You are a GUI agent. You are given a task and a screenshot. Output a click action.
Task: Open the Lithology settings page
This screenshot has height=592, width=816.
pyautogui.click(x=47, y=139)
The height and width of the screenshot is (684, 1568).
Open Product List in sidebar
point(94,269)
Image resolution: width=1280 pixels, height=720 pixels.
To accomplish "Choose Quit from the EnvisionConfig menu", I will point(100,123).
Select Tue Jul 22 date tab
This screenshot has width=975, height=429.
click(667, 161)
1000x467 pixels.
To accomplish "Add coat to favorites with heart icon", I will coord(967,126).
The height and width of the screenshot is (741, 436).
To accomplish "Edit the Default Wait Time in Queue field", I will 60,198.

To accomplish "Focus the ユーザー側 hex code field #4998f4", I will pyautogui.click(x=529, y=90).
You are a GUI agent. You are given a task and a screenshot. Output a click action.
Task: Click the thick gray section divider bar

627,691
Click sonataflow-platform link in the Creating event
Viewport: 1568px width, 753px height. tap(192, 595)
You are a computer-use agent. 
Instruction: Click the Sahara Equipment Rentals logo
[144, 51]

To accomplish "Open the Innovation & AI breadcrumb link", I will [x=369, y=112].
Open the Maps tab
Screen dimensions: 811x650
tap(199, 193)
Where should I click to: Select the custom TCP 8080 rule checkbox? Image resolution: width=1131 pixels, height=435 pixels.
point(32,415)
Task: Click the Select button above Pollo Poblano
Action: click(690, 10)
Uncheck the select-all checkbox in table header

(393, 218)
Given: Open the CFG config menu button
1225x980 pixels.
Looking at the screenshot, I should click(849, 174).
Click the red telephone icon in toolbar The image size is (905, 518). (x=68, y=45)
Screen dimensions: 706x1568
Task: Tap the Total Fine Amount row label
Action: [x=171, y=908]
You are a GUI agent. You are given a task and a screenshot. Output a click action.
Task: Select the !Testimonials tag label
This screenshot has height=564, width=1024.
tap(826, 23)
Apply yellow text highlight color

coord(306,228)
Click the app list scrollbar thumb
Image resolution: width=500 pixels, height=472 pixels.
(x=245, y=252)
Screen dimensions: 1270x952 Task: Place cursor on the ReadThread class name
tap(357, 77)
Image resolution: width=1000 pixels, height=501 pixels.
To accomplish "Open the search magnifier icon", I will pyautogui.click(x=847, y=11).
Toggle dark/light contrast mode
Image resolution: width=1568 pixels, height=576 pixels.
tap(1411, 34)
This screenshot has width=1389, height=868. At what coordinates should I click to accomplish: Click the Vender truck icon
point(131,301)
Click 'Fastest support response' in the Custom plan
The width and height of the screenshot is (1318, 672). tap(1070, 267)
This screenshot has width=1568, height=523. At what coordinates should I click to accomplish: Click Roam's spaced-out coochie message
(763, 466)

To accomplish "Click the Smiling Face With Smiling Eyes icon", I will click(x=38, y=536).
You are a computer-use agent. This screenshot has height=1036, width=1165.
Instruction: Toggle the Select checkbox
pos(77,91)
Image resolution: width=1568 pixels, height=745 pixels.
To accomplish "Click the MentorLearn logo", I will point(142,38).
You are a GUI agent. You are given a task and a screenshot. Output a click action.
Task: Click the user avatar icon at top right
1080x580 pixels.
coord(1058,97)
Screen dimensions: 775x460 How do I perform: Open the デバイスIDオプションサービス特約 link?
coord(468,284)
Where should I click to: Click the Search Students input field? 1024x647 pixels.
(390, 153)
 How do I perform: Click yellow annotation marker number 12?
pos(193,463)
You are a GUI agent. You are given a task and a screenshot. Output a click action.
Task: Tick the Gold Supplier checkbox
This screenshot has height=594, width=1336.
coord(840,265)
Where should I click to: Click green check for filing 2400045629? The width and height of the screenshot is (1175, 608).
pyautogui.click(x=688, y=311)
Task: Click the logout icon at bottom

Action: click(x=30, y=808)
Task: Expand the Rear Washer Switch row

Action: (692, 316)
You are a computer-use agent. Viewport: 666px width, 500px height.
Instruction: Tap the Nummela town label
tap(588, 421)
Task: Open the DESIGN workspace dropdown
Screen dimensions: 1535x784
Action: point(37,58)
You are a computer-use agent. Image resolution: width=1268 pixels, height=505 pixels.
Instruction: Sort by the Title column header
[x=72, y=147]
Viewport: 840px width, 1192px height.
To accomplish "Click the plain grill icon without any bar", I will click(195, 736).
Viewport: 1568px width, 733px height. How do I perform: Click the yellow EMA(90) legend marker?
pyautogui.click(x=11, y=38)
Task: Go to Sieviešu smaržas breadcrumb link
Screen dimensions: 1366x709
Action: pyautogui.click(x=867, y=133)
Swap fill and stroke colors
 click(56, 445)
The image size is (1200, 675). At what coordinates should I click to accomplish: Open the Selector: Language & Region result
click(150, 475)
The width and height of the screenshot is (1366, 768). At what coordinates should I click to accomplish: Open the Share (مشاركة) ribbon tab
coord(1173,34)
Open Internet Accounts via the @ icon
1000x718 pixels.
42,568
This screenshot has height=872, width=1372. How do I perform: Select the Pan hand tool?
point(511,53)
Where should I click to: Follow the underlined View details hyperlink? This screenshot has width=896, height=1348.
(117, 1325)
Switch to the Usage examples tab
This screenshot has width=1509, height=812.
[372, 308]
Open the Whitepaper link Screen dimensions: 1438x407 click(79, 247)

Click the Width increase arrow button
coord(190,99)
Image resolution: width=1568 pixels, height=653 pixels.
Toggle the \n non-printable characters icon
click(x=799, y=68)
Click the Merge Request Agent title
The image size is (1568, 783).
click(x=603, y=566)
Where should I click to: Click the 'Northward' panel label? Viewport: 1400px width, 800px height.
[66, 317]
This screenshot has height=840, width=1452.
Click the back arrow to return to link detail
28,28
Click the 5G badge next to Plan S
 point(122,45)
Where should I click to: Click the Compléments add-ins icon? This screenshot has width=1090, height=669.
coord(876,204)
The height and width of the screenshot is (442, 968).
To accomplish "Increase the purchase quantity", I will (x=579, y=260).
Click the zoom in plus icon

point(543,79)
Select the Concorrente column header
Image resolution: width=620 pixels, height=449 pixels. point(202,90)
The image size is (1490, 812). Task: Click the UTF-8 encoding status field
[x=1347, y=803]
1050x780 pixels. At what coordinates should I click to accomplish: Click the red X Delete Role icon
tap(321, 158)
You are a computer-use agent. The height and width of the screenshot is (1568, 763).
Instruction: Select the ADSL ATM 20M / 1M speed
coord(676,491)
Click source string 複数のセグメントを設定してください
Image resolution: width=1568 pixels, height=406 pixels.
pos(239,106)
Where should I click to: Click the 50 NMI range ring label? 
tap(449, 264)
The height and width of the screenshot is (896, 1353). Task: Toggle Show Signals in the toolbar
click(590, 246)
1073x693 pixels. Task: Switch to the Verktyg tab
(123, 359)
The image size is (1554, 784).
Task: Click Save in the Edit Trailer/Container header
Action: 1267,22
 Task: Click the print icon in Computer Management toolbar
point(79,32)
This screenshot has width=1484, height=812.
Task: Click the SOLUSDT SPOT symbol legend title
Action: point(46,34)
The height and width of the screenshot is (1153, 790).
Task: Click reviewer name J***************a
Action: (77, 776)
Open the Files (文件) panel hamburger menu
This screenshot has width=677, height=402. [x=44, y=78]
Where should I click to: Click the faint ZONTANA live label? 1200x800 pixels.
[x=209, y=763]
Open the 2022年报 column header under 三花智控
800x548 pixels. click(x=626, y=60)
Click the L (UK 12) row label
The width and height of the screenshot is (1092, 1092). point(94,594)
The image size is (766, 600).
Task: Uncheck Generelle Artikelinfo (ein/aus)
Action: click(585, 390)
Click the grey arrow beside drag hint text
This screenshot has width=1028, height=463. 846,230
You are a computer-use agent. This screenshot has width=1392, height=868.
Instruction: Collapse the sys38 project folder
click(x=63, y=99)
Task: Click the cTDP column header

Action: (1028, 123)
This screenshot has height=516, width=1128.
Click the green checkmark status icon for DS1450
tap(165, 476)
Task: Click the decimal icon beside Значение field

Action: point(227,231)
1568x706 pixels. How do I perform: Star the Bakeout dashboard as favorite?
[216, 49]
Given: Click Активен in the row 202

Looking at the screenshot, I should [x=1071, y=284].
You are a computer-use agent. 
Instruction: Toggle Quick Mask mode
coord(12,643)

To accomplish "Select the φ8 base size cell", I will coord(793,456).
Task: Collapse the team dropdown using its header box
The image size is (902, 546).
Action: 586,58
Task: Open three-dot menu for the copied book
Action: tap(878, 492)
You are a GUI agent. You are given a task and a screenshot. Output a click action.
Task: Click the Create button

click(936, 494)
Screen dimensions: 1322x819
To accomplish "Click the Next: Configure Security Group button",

● Task to carry out:
Substitute "panel" for "dropdown" in the entries starting at the line that contains "1568x706 pixels. How" and ending at the end of the entries, and give those lines back with nothing else changed.

● Result of the task:
1568x706 pixels. How do I perform: Star the Bakeout dashboard as favorite?
[216, 49]
Given: Click Активен in the row 202

Looking at the screenshot, I should [x=1071, y=284].
You are a computer-use agent. 
Instruction: Toggle Quick Mask mode
coord(12,643)

To accomplish "Select the φ8 base size cell", I will coord(793,456).
Task: Collapse the team panel using its header box
The image size is (902, 546).
Action: 586,58
Task: Open three-dot menu for the copied book
Action: tap(878, 492)
You are a GUI agent. You are given a task and a screenshot. Output a click action.
Task: Click the Create button

click(936, 494)
Screen dimensions: 1322x819
To accomplish "Click the Next: Configure Security Group button",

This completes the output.